Last year, Congress and President Trump made clear their fiscal priorities: Cut taxes, grow defense spending and don’t worry for now about the rising federal budget deficit.
Problem is, Washington always comes back to worrying about the deficit. And when it does, Medicare, which accounts for 15 percent of the federal budget, inevitably comes to mind. So when trimming the deficit again becomes an issue, “It’s quite possible that Medicare will be back on the chopping block,” says Tricia Neuman, Medicare expert at the nonpartisan Kaiser Family Foundation.
If and when this happens, some elected officials are likely to turn to a familiar refrain: Ask beneficiaries to pick up a larger share of health costs than they already pay. That could mean higher premiums, copays and cost sharing. It could also mean tightening up on what Medicare covers and renewed calls to raise the Medicare eligibility age. “Medicare is a program that’s growing both in numbers of enrollees and total costs,’’ says David Certner, AARP legislative policy director. “The concern we have is meeting the benefit promise.”
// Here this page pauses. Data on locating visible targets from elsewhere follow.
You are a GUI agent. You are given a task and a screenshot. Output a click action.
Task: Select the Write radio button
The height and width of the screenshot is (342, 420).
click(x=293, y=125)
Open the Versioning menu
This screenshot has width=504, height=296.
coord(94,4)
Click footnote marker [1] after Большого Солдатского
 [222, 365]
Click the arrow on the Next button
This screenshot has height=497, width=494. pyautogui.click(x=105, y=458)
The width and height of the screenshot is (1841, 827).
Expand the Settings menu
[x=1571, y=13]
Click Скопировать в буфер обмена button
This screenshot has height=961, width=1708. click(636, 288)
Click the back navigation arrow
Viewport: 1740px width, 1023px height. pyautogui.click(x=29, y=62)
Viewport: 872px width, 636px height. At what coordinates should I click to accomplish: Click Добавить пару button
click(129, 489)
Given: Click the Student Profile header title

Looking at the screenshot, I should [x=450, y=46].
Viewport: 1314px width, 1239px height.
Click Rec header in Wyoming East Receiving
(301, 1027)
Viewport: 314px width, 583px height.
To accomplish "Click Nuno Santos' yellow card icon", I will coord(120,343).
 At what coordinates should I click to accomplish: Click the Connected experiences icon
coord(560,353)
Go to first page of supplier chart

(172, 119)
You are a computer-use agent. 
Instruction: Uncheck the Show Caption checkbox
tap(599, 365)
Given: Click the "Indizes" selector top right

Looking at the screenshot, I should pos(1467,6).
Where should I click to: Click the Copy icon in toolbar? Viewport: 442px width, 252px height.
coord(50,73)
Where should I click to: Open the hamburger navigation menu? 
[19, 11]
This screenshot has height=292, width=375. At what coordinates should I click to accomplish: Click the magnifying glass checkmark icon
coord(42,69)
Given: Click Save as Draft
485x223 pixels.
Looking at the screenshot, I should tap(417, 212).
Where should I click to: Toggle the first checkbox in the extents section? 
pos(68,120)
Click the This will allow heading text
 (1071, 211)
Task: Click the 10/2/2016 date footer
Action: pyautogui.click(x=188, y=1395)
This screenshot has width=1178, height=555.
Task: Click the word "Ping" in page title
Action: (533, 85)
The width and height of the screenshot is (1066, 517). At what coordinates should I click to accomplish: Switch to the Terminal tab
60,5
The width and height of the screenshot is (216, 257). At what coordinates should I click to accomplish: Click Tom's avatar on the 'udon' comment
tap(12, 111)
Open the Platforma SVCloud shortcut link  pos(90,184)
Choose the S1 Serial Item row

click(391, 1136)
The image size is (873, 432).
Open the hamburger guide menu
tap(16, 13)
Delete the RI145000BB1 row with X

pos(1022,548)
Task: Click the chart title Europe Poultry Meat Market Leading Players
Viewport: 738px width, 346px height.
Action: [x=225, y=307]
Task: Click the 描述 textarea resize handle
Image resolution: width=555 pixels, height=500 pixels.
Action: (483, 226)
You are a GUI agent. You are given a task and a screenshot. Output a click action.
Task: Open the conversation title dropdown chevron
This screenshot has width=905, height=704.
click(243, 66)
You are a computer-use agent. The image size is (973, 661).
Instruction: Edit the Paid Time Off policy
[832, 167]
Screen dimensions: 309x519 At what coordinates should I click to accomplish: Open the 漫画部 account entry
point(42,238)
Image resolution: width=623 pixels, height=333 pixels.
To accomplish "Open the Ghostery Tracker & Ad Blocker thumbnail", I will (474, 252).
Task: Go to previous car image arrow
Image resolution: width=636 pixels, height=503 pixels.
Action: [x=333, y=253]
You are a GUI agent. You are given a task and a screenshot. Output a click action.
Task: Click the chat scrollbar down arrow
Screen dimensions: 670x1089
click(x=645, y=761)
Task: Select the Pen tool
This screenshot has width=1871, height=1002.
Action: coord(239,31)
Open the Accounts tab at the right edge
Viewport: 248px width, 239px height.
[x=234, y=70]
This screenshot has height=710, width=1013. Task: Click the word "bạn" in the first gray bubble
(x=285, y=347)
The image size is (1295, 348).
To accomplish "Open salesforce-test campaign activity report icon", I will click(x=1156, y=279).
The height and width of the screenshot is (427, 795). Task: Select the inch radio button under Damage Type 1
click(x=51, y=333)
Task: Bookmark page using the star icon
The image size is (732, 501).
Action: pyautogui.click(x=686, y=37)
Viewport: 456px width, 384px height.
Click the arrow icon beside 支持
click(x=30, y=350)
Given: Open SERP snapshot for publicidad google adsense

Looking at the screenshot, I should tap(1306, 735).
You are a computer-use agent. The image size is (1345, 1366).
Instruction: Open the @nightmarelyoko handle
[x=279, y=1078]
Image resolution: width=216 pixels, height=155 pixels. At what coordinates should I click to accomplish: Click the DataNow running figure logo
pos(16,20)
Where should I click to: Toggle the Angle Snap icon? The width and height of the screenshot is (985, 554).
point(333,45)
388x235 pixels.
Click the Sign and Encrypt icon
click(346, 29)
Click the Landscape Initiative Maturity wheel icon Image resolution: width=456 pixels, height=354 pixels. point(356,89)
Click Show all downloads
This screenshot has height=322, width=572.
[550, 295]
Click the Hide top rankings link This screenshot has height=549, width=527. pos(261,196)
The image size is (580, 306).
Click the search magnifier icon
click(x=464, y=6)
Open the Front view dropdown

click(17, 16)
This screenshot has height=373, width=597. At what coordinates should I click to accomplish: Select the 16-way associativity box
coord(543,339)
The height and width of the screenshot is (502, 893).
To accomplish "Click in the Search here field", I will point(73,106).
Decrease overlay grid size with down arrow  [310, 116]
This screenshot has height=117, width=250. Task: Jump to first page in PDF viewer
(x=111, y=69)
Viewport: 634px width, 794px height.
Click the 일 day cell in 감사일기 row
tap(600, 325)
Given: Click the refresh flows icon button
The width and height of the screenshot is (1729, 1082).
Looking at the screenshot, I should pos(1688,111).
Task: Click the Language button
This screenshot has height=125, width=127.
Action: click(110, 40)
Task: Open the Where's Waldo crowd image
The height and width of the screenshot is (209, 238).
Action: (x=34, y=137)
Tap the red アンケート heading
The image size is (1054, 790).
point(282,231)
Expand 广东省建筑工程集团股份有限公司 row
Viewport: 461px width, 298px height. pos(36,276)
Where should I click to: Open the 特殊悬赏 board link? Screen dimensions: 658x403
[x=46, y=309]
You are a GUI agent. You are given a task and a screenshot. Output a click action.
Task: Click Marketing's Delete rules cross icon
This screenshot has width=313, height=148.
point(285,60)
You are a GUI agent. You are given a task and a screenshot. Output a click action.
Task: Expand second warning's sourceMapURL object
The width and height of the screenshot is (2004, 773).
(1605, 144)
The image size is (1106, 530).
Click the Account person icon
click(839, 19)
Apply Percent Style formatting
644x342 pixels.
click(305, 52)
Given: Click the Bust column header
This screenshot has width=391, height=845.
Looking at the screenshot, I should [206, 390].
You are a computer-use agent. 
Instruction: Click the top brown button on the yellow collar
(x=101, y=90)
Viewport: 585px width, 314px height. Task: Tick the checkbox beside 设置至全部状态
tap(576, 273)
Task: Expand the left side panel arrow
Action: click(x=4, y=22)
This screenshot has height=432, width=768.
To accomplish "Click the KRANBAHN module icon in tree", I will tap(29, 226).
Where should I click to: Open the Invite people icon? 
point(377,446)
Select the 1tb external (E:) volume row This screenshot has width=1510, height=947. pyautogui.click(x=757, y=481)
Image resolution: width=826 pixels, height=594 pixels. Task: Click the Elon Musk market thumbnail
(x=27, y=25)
Medicare today provides benefits to 60 million older adults and people with disabilities. But the number of Americans 65 and over will double, and the number of those 80 and over will nearly triple, between 2010 and 2050, according to a Kaiser Family Foundation report. At the same time, health care costs will keep rising above the rate of inflation, predicts the Centers for Medicare and Medicaid Services. The more these costs grow, the more strain that puts on Medicare, the country’s largest spender on health care.
This year’s elections could decide whether politicians try to strengthen or cut Medicare.
One fundamental change that’s favored by some in Congress is to convert Medicare into a voucher or “premium support” program. Today, Medicare basically pays the bill for most of a beneficiary’s medical care. Under a voucher system, each beneficiary would get a flat amount of money each year to buy health coverage. If the care they need costs more than the voucher, the beneficiary would pay the difference.
The biggest proponent of a voucher system, Speaker of the House Paul Ryan, R-Wisc., is retiring from Congress at the end of this term. His absence will make a serious discussion of such a change less likely.
Others continue to promote raising the age of eligibility for Medicare to 67 or higher, leaving people in their 60s who do not have employer coverage to self-fund their health care for two or more extra years.
The Trump administration has proposed expanding the availability of short-term, limited-benefit insurance policies for people who don’t get coverage through an employer or government program. But because insurers don’t have to cover individuals with preexisting conditions and can charge much higher premiums for older adults, experts say expansion of these plans could shut many 50- to 64-year-olds out of the insurance market.
“These people will age into Medicare with poorer health than if they had continued access to affordable health care,” says Lindsey Copeland, federal policy director for the Medicare Rights Center. And that will mean additional costs for Medicare, which will have to pay to treat neglected illnesses.
There are some measures before Congress that would improve the program. The Beneficiary Enrollment Notification and Eligibility Simplification Act would require Medicare to notify individuals approaching 65 of their eligibility. The Medicare Rights Center developed a proposal that inspired the legislation after learning that many new members didn’t know they had missed the deadline for enrolling in Part B.
There also is agreement to fight waste and fraud, which eats up roughly 10 percent of Medicare’s budget each year.
And greater efficiency could allow Medicare to fill some of its coverage gaps, such as hearing, vision and dental benefits — coverages that advocacy groups like AARP support.
But the bottom line, Copeland says, is for voters to “get as many candidates on the record as possible in support of doing no harm to Medicare.”